The prophet Isaiah served as the spiritual advisor to King Hezekiah. On one occasion in Judah, Isaiah became a bearer of bad news, 2 Kings 20:1, revealing that Hezekiah’s illness will end his life. Not willing to go down without a fight, Isaiah records the words of this dying king. According to the context in Isaiah 38:2, upon hearing his death sentence, King Hezekiah turned away from the prophet, pouring his heart out to the Lord while facing a wall. Fourteen verses later, Hezekiah makes his intentions clear, “bring me back to life.”
Like a twittering swallow or a crane, so do I chirp and chatter; I moan like a dove. My eyes are weary and dim with looking upward. O Lord, I am oppressed; take my side and be my security [as of a debtor being sent to prison]. 15 But what can I say? For He has both spoken to me and He Himself has done it. I must go softly [as in solemn procession] all my years and my sleep has fled because of the bitterness of my soul. 16 O Lord, by these things men live; and in all these is the life of my spirit. O give me back my health and make me live! – Isaiah 38:14-16
Dying of old age is one thing, but when a rare disease threatens the life of child, parents become desperate. John Mark recalls a father who sought out Jesus, eager for him to come to his house. Before arriving, Jesus tells this ruler of the synagogue to keep on believing. Unfortunately, it appears that they were too late as news of this little girl’s death spread throughout Jairus’ home. Instead of accepting defeat, Jesus cleared the room, praying with his inner circle. Taking the laying on of hands to a new level, Jesus commands the spirit of death to leave this girl by proclaiming “arise”.
When they arrived at the house of the ruler of the synagogue, He looked [carefully and with understanding] at [the] tumult and the people weeping and wailing loudly. 39 And when He had gone in, He said to them, Why do you make an uproar and weep?

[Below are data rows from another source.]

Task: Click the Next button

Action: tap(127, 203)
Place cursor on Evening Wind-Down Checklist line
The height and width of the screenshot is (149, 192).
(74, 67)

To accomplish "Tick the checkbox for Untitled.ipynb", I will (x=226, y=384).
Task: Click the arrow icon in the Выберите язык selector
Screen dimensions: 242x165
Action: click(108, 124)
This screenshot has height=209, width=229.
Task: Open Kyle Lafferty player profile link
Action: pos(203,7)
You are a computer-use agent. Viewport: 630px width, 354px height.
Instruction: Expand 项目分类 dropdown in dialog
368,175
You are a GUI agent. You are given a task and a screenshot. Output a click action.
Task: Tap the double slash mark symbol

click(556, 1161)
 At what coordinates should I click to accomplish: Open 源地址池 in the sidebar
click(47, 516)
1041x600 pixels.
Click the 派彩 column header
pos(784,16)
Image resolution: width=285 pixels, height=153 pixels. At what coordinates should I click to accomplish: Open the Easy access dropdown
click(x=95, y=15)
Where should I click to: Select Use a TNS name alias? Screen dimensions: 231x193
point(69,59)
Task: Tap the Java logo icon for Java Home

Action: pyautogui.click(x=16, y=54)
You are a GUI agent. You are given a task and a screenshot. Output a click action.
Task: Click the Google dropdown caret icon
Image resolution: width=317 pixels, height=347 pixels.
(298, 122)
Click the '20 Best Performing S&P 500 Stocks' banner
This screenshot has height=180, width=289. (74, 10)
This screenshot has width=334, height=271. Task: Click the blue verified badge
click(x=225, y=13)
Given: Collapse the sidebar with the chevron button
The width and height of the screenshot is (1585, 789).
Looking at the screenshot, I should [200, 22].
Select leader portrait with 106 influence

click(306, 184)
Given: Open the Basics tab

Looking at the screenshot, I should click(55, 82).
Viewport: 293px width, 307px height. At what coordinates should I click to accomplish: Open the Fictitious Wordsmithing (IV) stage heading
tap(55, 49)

The little girl is not dead but is sleeping. 40 And they laughed and jeered at Him. But He put them all out, and, taking the child’s father and mother and those who were with Him, He went in where the little girl was lying. 41 Gripping her [firmly] by the hand, He said to her, Talitha cumi—which translated is, Little girl, I say to you, arise [from the sleep of death]! – Mark 5:38-41
While father time will eventually be victorious, it doesn’t mean that you should accept a doctor’s diagnosis. When I was 16, I was told that I would never run again and most likely walk with a limp for the rest of my life. However, before my surgery for torn tendons and an ankle twisted 180 degrees in the wrong directions, Ken Horne and friends from the Fellowship of Christian Athletes laid hands on me in the hallway. Praying for a miracle, even the doctor who performed this procedure was surprised that I was able to run cross country my senior year of high school. When you refuse to accept fate, there are several examples of prayers in the Bible to help you stay alive physically and spiritually.